Gasoline Engines Only
Check the evaporation control system every 12,000 miles (15,000 miles, 1980 and later). Check the fuel and vapor lines for proper connections and correct routing as well as condition. Replace damaged or deteriorated parts as necessary. Remove and check the operation of the check valve on pre-1975 models in the following manner.
- With all the hoses disconnected from the valve, apply air pressure to the fuel tank side of the valve. The air should flow through the valve and exit the crankcase side of the valve. If the valve does not behave in the above manner, replace.
- Apply air pressure to the crankcase side valve. Air should not pass to either of the two outlets.
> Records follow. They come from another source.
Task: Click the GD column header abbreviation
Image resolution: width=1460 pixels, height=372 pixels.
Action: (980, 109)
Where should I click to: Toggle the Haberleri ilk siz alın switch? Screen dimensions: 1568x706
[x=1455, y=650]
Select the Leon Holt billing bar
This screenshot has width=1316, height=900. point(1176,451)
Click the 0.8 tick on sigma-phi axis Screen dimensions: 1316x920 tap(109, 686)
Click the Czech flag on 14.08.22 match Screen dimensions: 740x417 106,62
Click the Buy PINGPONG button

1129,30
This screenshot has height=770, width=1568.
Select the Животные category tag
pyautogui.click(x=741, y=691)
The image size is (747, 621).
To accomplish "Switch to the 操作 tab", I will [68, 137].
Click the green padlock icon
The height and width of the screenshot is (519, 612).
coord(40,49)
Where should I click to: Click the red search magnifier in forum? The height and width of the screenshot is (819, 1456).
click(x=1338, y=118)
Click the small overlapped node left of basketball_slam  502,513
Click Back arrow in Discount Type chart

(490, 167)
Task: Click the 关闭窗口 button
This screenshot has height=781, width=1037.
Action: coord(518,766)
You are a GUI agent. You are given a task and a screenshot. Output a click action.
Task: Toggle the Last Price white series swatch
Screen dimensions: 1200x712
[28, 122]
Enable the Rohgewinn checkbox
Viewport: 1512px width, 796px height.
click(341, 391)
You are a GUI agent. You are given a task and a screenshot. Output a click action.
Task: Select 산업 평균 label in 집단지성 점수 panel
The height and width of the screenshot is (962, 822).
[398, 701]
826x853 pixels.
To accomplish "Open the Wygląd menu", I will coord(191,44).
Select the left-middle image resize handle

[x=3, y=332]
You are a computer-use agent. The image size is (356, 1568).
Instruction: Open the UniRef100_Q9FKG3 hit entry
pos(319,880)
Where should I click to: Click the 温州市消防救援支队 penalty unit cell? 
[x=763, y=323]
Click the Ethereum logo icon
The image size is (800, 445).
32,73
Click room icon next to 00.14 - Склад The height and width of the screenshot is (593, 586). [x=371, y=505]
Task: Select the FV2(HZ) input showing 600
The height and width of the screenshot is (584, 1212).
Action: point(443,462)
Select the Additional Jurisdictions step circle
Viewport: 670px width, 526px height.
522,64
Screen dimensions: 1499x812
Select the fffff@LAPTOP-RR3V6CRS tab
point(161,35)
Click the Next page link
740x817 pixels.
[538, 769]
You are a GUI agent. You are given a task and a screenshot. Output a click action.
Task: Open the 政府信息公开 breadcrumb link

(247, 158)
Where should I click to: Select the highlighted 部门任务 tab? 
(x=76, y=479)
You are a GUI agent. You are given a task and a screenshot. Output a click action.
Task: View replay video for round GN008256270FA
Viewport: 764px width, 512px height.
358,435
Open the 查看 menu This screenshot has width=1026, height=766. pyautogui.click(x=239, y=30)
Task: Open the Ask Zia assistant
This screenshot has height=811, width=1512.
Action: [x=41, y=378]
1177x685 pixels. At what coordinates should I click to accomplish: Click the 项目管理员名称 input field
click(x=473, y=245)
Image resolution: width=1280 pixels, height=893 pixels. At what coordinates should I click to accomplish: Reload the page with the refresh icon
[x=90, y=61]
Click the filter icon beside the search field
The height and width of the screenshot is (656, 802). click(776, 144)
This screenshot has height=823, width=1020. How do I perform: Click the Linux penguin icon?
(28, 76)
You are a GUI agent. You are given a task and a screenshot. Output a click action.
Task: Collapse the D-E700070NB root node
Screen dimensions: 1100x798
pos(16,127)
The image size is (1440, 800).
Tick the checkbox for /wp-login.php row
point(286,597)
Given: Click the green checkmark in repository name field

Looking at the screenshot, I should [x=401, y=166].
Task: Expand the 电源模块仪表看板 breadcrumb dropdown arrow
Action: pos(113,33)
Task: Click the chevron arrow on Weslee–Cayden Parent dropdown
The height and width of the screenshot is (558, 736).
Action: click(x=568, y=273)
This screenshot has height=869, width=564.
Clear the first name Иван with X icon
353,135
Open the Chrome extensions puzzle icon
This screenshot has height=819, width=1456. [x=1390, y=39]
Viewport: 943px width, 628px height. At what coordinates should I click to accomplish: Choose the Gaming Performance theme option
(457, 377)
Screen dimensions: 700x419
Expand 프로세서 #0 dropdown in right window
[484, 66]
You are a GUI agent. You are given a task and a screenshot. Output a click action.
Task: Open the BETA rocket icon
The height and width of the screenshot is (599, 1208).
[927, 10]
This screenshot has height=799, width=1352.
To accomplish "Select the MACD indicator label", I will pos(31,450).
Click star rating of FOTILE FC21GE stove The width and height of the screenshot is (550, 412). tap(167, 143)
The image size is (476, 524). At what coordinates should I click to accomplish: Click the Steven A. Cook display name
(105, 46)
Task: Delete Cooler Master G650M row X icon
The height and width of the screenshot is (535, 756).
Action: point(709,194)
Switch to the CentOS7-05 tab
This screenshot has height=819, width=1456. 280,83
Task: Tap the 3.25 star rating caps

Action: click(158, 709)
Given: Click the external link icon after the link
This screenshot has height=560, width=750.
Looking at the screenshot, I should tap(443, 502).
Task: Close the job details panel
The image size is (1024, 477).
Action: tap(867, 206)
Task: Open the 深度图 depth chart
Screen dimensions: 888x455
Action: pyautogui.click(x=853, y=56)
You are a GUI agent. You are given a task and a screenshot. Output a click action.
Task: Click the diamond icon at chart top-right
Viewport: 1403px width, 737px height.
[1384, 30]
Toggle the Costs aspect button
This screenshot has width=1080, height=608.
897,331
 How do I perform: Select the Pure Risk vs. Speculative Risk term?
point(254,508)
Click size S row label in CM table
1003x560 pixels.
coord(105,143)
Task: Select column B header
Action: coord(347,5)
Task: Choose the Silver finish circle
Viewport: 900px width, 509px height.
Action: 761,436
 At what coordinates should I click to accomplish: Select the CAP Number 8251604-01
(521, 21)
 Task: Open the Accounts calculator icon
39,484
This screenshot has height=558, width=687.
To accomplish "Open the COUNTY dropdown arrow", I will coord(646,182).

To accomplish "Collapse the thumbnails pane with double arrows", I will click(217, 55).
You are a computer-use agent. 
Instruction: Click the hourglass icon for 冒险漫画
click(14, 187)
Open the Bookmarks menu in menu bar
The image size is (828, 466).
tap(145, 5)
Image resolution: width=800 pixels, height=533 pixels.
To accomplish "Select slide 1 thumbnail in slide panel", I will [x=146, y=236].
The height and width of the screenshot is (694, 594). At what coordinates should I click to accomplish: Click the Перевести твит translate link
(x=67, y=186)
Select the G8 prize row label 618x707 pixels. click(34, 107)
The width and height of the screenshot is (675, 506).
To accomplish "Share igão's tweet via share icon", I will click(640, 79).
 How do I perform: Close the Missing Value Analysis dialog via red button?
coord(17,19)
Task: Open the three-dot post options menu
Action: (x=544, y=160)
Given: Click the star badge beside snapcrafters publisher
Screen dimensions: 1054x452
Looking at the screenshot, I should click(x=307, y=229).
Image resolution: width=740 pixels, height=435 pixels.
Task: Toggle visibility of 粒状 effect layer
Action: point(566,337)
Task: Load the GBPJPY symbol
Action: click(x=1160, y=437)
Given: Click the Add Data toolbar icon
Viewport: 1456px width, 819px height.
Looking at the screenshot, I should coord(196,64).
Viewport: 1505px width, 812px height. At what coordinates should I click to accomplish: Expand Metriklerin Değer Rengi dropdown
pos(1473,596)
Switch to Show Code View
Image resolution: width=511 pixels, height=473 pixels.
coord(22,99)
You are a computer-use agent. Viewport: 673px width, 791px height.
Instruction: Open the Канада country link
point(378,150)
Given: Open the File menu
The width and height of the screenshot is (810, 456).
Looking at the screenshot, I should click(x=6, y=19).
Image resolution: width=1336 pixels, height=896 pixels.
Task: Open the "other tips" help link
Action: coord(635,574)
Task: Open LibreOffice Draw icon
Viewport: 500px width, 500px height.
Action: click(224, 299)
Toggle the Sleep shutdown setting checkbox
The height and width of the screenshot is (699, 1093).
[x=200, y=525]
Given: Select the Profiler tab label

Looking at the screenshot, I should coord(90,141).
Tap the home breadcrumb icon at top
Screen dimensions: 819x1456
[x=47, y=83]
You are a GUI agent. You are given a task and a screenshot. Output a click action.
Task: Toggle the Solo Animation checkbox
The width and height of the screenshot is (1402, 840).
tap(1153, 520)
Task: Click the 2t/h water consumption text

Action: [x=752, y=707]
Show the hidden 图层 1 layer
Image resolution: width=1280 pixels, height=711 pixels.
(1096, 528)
- When air pressure is applied to the carburetor side of the valve, the air should pass through to exit out the fuel tank and/or the crankcase side of the valve.
On 1975 and later models, the flow guide valve is replaced with a carbon filled storage canister which stores fuel vapors until the engine is started and the vapors are drawn into the combustion chambers and burned.
On those vehicles built through 1983, you should check the operation of the carbon canister purge valve. To do this, disconnect the rubber hose between the canister control valve and the T-fitting, at the T-fitting. Apply vacuum to the hose leading to the control valve. The vacuum condition should be maintained indefinitely. If the control valve leaks, remove the top cover of the valve and check for a dislocated or cracked diaphragm. If the diaphragm is damaged, a repair kit containing a new diaphragm, retainer, and spring is available and should be installed.
The carbon canister has an air filter in the bottom of the canister. On models built in years up to and including 1982, the filter element should be checked every two years or 30,000 miles; more frequently if the car is operated in dusty areas. Replace the filter by pulling it out of the bottom of the canister and installing a new one.